Tercero, la expansión nuclear es inseparable de las amenazas de proliferación y seguridad. El mismo ciclo de combustible que alimenta los reactores puede producir material para armas, y cada nuevo reactor e instalación de enriquecimiento es un objetivo potencial y una fuente potencial de desvío. La guerra en Ucrania, donde se han producido combates alrededor de centrales nucleares activas, ha demostrado que los reactores se convierten en rehenes y peligros en conflictos. Escalar la energía nuclear a nivel mundial multiplica estos peligros.

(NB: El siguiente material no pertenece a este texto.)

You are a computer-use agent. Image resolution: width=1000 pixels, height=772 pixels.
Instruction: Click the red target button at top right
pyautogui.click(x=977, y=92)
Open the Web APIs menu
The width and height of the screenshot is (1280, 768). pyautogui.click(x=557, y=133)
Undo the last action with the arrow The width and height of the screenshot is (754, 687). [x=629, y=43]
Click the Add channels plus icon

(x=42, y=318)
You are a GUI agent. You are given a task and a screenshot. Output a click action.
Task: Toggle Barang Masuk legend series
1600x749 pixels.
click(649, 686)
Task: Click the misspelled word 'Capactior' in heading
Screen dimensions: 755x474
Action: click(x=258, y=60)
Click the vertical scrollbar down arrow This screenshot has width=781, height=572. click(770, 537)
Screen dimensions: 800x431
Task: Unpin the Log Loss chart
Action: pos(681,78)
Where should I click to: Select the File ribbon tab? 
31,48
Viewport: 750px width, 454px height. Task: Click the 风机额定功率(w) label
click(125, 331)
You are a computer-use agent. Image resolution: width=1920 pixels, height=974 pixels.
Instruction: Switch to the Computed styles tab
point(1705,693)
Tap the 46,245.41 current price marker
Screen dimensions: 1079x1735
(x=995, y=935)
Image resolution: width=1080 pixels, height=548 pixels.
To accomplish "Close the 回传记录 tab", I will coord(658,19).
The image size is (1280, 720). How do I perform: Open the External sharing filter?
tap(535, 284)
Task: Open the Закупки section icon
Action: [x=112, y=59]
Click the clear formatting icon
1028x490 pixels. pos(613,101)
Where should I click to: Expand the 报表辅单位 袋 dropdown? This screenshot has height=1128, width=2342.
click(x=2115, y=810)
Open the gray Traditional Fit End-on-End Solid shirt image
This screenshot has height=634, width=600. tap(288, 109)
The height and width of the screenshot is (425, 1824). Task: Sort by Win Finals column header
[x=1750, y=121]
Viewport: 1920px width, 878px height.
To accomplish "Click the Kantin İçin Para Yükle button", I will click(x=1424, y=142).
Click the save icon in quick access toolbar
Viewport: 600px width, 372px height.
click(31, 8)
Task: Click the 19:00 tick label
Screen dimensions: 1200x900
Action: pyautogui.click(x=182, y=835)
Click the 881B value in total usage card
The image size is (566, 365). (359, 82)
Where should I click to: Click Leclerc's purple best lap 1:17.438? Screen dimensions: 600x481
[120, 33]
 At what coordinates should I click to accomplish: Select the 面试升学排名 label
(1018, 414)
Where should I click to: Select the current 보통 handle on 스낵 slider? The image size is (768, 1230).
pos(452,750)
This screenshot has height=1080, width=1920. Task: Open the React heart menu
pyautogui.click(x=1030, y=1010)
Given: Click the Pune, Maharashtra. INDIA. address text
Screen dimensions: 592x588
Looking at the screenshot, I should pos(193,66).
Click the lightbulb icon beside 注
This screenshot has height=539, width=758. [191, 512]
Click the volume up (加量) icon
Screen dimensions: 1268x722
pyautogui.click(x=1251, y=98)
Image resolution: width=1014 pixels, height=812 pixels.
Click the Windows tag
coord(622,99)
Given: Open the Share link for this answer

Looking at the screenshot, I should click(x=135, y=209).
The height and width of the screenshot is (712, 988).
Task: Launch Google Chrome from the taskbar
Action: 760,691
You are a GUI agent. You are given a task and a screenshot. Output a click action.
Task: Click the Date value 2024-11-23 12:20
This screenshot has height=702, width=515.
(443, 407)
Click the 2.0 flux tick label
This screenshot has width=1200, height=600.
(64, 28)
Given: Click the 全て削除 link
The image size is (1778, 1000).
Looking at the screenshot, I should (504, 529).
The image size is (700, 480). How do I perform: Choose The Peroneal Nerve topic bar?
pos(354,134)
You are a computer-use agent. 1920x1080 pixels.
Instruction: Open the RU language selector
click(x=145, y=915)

Finalmente, la energía nuclear no es ni lo suficientemente rápida ni lo suficientemente barata para afrontar la emergencia climática. Las nuevas plantas rutinariamente se retrasan una década y superan el presupuesto en miles de millones, mientras que la solar, la eólica y el almacenamiento se despliegan cada vez más rápido y más barato. Cada dólar y cada año gastado en energía nuclear se desvía de las renovables que entregan energía limpia más pronto y sin el catastrófico inconveniente.
El camino más seguro, rápido y verdaderamente sostenible está claro. Deberíamos invertir decididamente en renovables y almacenamiento, no arriesgar nuestro futuro en peligros radiactivos que no podemos contener.